◆ What the exercise asks ◆
Each record below is to be restated word for word.

◆ Supplied material ◆
= = = = =
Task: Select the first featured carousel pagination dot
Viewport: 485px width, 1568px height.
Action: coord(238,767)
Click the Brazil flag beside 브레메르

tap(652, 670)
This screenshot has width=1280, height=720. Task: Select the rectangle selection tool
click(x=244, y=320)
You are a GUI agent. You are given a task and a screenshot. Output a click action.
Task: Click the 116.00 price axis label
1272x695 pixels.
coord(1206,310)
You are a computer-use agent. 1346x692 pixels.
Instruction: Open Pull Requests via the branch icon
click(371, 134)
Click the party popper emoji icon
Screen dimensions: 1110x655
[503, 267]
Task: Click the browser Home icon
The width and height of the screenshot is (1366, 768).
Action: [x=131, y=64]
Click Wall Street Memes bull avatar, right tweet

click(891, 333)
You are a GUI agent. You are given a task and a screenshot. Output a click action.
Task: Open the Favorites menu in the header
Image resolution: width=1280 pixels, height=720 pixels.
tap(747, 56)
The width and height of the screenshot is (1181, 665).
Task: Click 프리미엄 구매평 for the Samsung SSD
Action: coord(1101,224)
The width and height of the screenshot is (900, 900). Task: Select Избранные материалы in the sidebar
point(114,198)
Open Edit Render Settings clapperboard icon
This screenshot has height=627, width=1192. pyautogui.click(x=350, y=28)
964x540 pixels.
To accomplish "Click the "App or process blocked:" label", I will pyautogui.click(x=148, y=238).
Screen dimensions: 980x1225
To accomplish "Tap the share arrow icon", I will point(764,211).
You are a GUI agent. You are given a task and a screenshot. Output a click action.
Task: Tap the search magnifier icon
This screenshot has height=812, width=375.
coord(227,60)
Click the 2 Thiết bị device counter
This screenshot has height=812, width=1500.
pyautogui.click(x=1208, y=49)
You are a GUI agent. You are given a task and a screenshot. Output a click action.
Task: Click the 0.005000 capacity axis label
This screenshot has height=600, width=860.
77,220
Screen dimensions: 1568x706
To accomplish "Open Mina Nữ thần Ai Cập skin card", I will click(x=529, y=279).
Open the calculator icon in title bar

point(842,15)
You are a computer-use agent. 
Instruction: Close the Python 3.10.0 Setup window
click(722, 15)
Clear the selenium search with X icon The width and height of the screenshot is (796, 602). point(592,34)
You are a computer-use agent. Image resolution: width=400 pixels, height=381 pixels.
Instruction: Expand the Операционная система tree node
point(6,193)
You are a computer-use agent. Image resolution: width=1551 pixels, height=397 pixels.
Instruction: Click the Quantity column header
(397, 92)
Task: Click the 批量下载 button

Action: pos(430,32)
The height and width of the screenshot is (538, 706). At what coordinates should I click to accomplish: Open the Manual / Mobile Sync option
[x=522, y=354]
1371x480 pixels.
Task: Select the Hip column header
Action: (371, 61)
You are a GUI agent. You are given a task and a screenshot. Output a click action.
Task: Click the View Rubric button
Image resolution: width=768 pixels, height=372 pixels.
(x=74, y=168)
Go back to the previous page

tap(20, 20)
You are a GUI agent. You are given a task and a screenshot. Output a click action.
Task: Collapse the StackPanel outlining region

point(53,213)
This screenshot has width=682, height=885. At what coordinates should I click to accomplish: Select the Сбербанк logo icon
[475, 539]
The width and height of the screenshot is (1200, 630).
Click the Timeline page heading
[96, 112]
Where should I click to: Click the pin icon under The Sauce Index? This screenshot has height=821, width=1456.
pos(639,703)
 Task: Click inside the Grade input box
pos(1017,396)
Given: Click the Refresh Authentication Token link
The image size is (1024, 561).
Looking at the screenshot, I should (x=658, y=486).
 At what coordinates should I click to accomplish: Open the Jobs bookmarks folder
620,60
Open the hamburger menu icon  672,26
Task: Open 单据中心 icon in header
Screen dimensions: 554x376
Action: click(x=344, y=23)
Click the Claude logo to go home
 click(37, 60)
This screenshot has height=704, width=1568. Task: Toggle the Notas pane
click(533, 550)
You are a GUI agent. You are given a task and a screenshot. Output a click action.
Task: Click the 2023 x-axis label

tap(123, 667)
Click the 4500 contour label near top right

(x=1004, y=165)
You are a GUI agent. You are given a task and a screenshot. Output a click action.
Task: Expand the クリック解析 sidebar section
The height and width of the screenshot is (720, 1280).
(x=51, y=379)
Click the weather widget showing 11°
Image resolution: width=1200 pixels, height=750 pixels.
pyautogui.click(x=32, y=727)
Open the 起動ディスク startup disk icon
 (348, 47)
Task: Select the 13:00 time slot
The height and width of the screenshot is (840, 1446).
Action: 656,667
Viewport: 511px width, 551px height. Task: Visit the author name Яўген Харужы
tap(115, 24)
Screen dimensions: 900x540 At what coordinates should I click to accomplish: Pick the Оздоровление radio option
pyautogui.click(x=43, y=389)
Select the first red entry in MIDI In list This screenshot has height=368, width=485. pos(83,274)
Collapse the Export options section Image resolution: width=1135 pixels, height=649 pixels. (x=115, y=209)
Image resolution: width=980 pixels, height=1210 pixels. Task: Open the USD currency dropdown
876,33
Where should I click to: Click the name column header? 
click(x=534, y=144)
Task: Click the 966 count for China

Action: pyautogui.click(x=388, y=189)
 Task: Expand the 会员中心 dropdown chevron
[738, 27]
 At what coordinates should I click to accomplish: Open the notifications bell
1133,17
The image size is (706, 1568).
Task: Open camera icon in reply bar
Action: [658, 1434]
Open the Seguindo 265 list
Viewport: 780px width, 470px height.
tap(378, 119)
= = = = =
◆ Written answer ◆
Task: Select the first featured carousel pagination dot
Viewport: 485px width, 1568px height.
Action: coord(238,767)
Click the Brazil flag beside 브레메르

tap(652, 670)
This screenshot has width=1280, height=720. Task: Select the rectangle selection tool
click(x=244, y=320)
You are a GUI agent. You are given a task and a screenshot. Output a click action.
Task: Click the 116.00 price axis label
1272x695 pixels.
coord(1206,310)
You are a computer-use agent. 1346x692 pixels.
Instruction: Open Pull Requests via the branch icon
click(371, 134)
Click the party popper emoji icon
Screen dimensions: 1110x655
[503, 267]
Task: Click the browser Home icon
The width and height of the screenshot is (1366, 768).
Action: [x=131, y=64]
Click Wall Street Memes bull avatar, right tweet

click(891, 333)
You are a GUI agent. You are given a task and a screenshot. Output a click action.
Task: Open the Favorites menu in the header
Image resolution: width=1280 pixels, height=720 pixels.
tap(747, 56)
The width and height of the screenshot is (1181, 665).
Task: Click 프리미엄 구매평 for the Samsung SSD
Action: coord(1101,224)
The width and height of the screenshot is (900, 900). Task: Select Избранные материалы in the sidebar
point(114,198)
Open Edit Render Settings clapperboard icon
This screenshot has height=627, width=1192. pyautogui.click(x=350, y=28)
964x540 pixels.
To accomplish "Click the "App or process blocked:" label", I will pyautogui.click(x=148, y=238).
Screen dimensions: 980x1225
To accomplish "Tap the share arrow icon", I will point(764,211).
You are a GUI agent. You are given a task and a screenshot. Output a click action.
Task: Tap the search magnifier icon
This screenshot has height=812, width=375.
coord(227,60)
Click the 2 Thiết bị device counter
This screenshot has height=812, width=1500.
pyautogui.click(x=1208, y=49)
You are a GUI agent. You are given a task and a screenshot. Output a click action.
Task: Click the 0.005000 capacity axis label
This screenshot has height=600, width=860.
77,220
Screen dimensions: 1568x706
To accomplish "Open Mina Nữ thần Ai Cập skin card", I will click(x=529, y=279).
Open the calculator icon in title bar

point(842,15)
You are a computer-use agent. 
Instruction: Close the Python 3.10.0 Setup window
click(722, 15)
Clear the selenium search with X icon The width and height of the screenshot is (796, 602). point(592,34)
You are a computer-use agent. Image resolution: width=400 pixels, height=381 pixels.
Instruction: Expand the Операционная система tree node
point(6,193)
You are a computer-use agent. Image resolution: width=1551 pixels, height=397 pixels.
Instruction: Click the Quantity column header
(397, 92)
Task: Click the 批量下载 button

Action: pos(430,32)
The height and width of the screenshot is (538, 706). At what coordinates should I click to accomplish: Open the Manual / Mobile Sync option
[x=522, y=354]
1371x480 pixels.
Task: Select the Hip column header
Action: (371, 61)
You are a GUI agent. You are given a task and a screenshot. Output a click action.
Task: Click the View Rubric button
Image resolution: width=768 pixels, height=372 pixels.
(x=74, y=168)
Go back to the previous page

tap(20, 20)
You are a GUI agent. You are given a task and a screenshot. Output a click action.
Task: Collapse the StackPanel outlining region

point(53,213)
This screenshot has width=682, height=885. At what coordinates should I click to accomplish: Select the Сбербанк logo icon
[475, 539]
The width and height of the screenshot is (1200, 630).
Click the Timeline page heading
[96, 112]
Where should I click to: Click the pin icon under The Sauce Index? This screenshot has height=821, width=1456.
pos(639,703)
 Task: Click inside the Grade input box
pos(1017,396)
Given: Click the Refresh Authentication Token link
The image size is (1024, 561).
Looking at the screenshot, I should (x=658, y=486).
 At what coordinates should I click to accomplish: Open the Jobs bookmarks folder
620,60
Open the hamburger menu icon  672,26
Task: Open 单据中心 icon in header
Screen dimensions: 554x376
Action: click(x=344, y=23)
Click the Claude logo to go home
 click(37, 60)
This screenshot has height=704, width=1568. Task: Toggle the Notas pane
click(533, 550)
You are a GUI agent. You are given a task and a screenshot. Output a click action.
Task: Click the 2023 x-axis label

tap(123, 667)
Click the 4500 contour label near top right

(x=1004, y=165)
You are a GUI agent. You are given a task and a screenshot. Output a click action.
Task: Expand the クリック解析 sidebar section
The height and width of the screenshot is (720, 1280).
(x=51, y=379)
Click the weather widget showing 11°
Image resolution: width=1200 pixels, height=750 pixels.
pyautogui.click(x=32, y=727)
Open the 起動ディスク startup disk icon
 (348, 47)
Task: Select the 13:00 time slot
The height and width of the screenshot is (840, 1446).
Action: 656,667
Viewport: 511px width, 551px height. Task: Visit the author name Яўген Харужы
tap(115, 24)
Screen dimensions: 900x540 At what coordinates should I click to accomplish: Pick the Оздоровление radio option
pyautogui.click(x=43, y=389)
Select the first red entry in MIDI In list This screenshot has height=368, width=485. pos(83,274)
Collapse the Export options section Image resolution: width=1135 pixels, height=649 pixels. (x=115, y=209)
Image resolution: width=980 pixels, height=1210 pixels. Task: Open the USD currency dropdown
876,33
Where should I click to: Click the name column header? 
click(x=534, y=144)
Task: Click the 966 count for China

Action: pyautogui.click(x=388, y=189)
 Task: Expand the 会员中心 dropdown chevron
[738, 27]
 At what coordinates should I click to accomplish: Open the notifications bell
1133,17
The image size is (706, 1568).
Task: Open camera icon in reply bar
Action: [658, 1434]
Open the Seguindo 265 list
Viewport: 780px width, 470px height.
tap(378, 119)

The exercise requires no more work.